In base alla nuova disciplina le attività che si possono far rientrare sono molte, ad esempio ci sono la produzione e vendita di prodotti da forno, naturalmente per un’azienda agricola che produce grano, che magari ha anche un piccolo mulino con cui ricava farina, ha degli uliveti attraverso cui produce olio e una piccola fattoria con galline allevate a terra. Tra le attività c’è la produzione di conserve, come salsa di pomodoro, sottoli, marmellate, formaggi per chi ha un allevamento, pastorizzazione e vendita di latte.

L’obiettivo è ridurre la filiera e quindi favorire la distribuzione di prodotti a km 0, ma anche favorire l’agricoltura, un settore che a causa delle difficoltà a dare un reddito continuativo, per molto tempo è stata trascurata e che invece ora può risorgere proprio grazie alla possibilità di svolgere attività collaterali. Naturalmente non ci sono deroghe alle normative in materia di igiene e sicurezza laddove si deve porre in essere un’attività di trasformazione delle materie prime.

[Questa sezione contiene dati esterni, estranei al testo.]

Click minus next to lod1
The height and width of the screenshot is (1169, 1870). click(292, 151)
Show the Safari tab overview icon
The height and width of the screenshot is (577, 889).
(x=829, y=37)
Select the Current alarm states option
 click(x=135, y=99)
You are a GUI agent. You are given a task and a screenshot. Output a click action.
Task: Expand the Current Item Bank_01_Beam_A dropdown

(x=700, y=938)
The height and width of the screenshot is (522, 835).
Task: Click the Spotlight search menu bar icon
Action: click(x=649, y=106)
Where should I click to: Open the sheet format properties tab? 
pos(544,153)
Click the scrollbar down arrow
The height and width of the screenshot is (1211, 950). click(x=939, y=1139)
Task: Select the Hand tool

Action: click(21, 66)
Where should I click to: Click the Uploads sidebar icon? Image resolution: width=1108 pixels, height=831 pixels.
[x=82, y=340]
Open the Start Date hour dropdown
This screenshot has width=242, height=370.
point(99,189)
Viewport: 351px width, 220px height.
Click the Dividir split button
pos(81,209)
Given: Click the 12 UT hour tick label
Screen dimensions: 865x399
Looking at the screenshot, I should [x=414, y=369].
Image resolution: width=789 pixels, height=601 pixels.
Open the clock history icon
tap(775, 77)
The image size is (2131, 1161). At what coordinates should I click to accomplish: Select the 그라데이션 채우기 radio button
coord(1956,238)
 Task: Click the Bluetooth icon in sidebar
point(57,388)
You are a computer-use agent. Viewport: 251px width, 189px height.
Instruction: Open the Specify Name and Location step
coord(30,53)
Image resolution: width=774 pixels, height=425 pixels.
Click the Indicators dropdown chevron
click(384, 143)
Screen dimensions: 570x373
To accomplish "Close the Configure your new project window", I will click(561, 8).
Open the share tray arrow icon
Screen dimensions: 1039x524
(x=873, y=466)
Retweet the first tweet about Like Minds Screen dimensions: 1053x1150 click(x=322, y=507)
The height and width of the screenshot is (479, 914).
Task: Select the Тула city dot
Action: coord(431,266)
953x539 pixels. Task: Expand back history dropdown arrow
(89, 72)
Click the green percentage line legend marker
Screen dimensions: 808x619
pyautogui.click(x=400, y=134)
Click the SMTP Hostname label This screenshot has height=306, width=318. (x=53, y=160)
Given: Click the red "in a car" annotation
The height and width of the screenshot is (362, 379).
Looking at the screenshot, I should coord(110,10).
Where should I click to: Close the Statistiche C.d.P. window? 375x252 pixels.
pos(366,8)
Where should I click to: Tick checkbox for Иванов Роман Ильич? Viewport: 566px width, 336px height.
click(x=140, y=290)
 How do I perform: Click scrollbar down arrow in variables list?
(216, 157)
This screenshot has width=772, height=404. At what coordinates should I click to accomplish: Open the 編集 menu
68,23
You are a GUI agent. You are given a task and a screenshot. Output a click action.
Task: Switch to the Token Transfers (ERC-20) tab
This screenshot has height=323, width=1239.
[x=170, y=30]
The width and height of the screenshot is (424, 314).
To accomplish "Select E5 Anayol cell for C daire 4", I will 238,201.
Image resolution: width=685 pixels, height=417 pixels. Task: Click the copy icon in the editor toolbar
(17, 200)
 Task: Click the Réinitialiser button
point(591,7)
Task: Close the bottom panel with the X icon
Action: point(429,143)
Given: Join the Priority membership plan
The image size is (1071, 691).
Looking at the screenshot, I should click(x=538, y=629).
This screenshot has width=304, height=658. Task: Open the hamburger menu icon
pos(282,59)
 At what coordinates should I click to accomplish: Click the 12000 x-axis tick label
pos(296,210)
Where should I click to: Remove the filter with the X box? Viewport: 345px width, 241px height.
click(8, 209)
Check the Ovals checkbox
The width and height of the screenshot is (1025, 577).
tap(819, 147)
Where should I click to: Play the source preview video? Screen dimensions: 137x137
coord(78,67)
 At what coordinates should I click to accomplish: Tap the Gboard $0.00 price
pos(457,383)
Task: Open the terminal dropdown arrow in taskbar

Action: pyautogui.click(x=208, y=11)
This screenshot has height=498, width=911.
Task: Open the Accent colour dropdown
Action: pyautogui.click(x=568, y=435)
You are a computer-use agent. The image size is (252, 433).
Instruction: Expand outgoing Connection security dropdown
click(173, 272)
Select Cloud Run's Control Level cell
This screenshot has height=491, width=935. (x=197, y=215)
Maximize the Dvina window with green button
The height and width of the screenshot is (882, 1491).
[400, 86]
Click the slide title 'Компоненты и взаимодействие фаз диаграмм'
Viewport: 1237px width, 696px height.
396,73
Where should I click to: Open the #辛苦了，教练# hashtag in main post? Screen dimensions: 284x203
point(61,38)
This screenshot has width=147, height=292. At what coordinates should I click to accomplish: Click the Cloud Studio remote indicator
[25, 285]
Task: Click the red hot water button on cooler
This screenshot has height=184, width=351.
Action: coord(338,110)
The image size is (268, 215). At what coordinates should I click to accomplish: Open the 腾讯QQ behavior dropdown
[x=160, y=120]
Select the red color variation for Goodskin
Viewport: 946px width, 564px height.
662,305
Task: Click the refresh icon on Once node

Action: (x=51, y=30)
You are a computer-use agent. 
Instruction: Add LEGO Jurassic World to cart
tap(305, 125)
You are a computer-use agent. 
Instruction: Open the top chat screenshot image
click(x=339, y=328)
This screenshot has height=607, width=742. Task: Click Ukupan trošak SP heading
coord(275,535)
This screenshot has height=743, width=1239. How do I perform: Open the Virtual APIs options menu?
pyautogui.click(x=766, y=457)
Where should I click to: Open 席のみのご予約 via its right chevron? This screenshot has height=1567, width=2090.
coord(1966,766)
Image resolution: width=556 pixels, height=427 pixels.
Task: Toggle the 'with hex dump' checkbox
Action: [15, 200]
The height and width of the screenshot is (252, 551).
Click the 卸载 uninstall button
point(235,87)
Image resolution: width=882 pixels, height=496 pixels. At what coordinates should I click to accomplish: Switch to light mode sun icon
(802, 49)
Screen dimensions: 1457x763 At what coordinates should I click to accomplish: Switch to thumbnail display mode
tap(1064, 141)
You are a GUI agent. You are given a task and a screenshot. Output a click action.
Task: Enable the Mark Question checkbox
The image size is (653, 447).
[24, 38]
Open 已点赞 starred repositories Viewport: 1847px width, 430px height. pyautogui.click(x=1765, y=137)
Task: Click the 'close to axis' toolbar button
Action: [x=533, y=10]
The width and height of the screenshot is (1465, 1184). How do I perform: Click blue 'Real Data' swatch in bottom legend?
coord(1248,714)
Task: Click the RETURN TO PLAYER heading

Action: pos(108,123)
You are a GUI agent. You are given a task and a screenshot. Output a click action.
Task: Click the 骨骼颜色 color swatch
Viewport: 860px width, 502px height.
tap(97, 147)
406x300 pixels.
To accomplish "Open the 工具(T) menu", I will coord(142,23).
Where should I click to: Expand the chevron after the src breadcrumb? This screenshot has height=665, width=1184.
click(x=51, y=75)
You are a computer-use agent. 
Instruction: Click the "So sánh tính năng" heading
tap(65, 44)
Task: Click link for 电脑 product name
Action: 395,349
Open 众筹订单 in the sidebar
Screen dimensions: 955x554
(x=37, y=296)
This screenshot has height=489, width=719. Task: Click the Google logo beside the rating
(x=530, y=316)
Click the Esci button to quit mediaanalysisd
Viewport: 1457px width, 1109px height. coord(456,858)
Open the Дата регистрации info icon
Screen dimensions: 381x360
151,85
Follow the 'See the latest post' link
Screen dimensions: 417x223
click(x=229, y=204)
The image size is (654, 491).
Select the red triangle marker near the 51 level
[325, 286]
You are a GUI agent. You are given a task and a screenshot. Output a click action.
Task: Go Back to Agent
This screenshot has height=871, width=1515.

Come individuare il carattere della prevalenza

Si è detto che si possono utilizzare piccoli quantitativi di prodotti altrui senza perdere la qualificazione di reddito agrario e di azienda agricola. Deve però essere chiarito cosa si intende per uso non prevalente di prodotti acquistati presso terzi. Anche in questo caso a chiarire i dubbi interviene l’Agenzia delle Entrate, sempre con la circolare 44/E del 2004. I criteri da adottare sono due, il primo è inerente prodotti agricoli appartenenti allo stesso comparto agronomico o settore, in tal caso per misurare la prevalenza si ha riguarda alla quantità di prodotto acquistata che deve quindi essere inferiore a quella auto-prodotta.

Nel caso in cui i beni appartengano ad aree diverse si deve invece far riferimento al valore economico dei beni acquistati presso terzi che deve essere inferiore rispetto al valore dei beni da auto-produzione.